Goal
Reproduce the stretch of material from the start through the line containing "Action: tap(1166, 434)", substituting "Enrollment Form" for "Registration Form" and leaving everything else unchanged.

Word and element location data
==============================
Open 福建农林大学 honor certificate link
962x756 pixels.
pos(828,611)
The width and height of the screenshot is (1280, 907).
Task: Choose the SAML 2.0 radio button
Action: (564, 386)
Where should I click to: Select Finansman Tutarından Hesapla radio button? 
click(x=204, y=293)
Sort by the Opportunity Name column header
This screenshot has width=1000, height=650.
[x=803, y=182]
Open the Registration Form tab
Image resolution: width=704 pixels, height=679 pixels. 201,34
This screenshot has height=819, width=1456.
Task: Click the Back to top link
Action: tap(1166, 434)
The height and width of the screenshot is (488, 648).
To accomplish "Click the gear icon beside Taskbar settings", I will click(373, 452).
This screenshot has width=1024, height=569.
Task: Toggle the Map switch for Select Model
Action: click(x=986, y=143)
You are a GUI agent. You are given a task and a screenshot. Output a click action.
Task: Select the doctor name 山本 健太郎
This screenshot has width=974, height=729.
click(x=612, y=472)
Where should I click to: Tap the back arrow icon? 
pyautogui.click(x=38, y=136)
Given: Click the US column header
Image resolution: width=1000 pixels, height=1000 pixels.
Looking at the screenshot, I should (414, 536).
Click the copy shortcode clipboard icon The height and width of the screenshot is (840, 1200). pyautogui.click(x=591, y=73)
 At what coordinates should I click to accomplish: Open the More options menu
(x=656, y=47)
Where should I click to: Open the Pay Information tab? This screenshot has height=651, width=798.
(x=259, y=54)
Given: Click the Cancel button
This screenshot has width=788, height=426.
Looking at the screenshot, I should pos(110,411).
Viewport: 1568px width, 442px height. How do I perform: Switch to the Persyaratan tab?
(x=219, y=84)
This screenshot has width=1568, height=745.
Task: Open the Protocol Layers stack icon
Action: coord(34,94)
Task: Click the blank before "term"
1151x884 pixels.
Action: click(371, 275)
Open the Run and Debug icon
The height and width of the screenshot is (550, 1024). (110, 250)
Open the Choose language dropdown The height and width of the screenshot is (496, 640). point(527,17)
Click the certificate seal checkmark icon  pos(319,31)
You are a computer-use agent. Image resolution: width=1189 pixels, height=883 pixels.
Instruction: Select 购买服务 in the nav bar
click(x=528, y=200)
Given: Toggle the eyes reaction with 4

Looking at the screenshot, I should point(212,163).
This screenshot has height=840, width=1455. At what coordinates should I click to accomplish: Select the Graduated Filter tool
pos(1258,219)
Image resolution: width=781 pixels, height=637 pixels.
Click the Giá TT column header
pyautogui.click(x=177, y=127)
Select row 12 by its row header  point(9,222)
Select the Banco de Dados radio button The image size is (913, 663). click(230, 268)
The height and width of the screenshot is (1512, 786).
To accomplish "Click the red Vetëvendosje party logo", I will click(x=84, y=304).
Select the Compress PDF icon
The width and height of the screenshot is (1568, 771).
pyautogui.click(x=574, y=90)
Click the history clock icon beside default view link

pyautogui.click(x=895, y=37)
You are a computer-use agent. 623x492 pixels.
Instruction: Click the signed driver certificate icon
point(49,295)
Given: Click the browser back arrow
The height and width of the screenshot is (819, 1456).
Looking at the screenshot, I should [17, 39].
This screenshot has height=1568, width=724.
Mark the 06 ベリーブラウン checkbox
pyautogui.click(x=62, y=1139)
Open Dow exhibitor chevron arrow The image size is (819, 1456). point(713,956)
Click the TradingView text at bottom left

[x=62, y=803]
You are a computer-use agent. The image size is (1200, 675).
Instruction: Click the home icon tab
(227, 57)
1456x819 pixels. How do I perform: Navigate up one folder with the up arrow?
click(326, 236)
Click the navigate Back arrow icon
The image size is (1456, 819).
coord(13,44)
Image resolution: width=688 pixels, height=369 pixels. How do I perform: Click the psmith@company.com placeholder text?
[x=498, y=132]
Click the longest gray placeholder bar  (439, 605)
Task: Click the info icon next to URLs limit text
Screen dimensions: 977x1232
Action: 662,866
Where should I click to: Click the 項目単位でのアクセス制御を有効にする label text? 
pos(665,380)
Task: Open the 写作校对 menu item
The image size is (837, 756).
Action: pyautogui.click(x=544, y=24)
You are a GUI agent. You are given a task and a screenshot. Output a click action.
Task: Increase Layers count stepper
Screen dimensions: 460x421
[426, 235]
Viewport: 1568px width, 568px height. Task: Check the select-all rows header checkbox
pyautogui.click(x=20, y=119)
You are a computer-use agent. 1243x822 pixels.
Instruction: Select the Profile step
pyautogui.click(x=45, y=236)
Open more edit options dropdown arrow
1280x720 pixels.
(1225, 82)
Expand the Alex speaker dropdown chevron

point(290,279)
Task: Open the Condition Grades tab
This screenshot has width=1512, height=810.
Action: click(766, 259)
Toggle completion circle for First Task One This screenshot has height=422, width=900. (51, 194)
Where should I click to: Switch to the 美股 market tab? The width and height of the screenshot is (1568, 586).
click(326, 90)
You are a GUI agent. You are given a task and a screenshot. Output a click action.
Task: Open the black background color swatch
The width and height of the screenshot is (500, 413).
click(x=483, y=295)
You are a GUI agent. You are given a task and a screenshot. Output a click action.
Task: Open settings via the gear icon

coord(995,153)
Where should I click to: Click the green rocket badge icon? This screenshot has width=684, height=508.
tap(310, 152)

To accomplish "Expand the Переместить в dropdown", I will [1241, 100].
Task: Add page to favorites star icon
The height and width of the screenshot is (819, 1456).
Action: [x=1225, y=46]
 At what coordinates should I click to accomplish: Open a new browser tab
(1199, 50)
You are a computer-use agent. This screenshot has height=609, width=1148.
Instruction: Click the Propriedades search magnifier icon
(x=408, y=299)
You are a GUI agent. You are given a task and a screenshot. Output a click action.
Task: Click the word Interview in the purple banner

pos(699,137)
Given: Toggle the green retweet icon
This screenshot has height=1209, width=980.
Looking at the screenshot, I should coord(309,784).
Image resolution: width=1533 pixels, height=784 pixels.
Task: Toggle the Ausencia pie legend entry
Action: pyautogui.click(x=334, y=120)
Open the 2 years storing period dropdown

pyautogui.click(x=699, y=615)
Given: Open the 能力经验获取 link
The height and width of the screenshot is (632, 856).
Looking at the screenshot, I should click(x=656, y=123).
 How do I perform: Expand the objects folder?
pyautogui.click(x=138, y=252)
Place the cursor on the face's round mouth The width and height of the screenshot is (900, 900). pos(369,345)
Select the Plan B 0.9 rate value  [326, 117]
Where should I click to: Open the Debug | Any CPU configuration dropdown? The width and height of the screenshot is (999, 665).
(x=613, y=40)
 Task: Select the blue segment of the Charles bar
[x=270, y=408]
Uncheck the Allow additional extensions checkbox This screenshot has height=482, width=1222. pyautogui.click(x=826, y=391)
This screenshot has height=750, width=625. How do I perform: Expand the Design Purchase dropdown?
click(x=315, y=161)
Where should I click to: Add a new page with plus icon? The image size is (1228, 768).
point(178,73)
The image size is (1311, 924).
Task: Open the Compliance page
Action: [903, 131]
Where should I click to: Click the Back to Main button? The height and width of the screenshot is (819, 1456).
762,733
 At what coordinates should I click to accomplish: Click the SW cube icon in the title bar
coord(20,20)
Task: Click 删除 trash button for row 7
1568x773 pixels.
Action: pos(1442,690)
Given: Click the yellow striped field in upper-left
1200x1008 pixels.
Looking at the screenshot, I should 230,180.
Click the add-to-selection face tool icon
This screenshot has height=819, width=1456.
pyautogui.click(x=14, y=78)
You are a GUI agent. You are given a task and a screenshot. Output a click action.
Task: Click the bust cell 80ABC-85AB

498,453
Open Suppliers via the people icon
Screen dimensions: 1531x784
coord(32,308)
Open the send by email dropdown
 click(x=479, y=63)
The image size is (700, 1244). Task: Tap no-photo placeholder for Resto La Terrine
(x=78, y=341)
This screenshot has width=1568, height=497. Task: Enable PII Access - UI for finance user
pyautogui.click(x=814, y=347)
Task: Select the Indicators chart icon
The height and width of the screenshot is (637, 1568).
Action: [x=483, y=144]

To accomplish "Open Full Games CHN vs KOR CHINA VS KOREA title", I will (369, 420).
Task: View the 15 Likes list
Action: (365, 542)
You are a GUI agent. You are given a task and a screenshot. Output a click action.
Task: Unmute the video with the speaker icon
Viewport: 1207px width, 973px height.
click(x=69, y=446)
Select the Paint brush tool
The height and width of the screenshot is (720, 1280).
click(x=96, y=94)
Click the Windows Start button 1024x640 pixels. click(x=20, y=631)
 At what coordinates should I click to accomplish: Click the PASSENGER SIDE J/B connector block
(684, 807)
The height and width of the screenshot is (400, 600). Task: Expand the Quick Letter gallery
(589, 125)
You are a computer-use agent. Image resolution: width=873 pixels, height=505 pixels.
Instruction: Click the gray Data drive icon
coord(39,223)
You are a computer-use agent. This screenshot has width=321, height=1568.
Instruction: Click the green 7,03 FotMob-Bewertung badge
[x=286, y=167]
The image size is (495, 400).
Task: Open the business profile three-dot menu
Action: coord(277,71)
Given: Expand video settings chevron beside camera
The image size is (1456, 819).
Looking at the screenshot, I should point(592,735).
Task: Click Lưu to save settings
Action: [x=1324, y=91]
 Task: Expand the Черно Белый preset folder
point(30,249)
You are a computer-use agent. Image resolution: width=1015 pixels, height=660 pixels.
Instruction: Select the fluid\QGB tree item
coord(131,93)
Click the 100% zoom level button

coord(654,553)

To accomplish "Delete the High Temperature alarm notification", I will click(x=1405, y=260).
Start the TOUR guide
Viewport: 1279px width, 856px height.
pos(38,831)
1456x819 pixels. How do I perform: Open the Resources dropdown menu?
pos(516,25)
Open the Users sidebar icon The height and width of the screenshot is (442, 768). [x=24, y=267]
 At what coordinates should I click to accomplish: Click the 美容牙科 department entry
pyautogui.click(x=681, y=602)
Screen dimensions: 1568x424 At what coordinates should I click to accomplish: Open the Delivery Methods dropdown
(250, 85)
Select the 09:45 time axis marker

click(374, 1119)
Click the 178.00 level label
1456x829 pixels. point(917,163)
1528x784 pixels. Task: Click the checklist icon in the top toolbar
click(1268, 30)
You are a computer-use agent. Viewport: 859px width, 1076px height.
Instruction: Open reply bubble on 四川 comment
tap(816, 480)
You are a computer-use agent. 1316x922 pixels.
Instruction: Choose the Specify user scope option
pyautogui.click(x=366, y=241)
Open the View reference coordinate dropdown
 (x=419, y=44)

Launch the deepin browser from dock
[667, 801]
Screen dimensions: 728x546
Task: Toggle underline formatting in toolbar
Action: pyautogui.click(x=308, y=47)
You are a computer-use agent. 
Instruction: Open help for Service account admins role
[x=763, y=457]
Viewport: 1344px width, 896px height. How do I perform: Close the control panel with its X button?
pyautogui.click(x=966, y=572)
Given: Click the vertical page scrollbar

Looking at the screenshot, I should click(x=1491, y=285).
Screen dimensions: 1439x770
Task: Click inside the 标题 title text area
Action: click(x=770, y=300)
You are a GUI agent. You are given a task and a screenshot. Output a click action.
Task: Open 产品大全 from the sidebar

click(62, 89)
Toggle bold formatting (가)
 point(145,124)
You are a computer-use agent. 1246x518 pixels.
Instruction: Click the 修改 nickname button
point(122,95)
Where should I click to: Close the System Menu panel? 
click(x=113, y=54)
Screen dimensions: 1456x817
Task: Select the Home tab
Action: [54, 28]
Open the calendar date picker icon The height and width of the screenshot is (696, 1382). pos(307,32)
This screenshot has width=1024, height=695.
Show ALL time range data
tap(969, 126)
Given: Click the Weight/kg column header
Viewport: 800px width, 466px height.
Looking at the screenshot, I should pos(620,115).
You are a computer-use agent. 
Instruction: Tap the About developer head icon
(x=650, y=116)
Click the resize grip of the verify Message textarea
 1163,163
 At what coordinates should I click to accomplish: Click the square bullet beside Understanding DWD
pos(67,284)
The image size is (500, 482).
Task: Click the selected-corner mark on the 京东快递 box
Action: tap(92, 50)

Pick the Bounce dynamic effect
==============================
Output of the exercise
Open 福建农林大学 honor certificate link
962x756 pixels.
pos(828,611)
The width and height of the screenshot is (1280, 907).
Task: Choose the SAML 2.0 radio button
Action: (564, 386)
Where should I click to: Select Finansman Tutarından Hesapla radio button? 
click(x=204, y=293)
Sort by the Opportunity Name column header
This screenshot has width=1000, height=650.
[x=803, y=182]
Open the Enrollment Form tab
Image resolution: width=704 pixels, height=679 pixels. 201,34
This screenshot has height=819, width=1456.
Task: Click the Back to top link
Action: tap(1166, 434)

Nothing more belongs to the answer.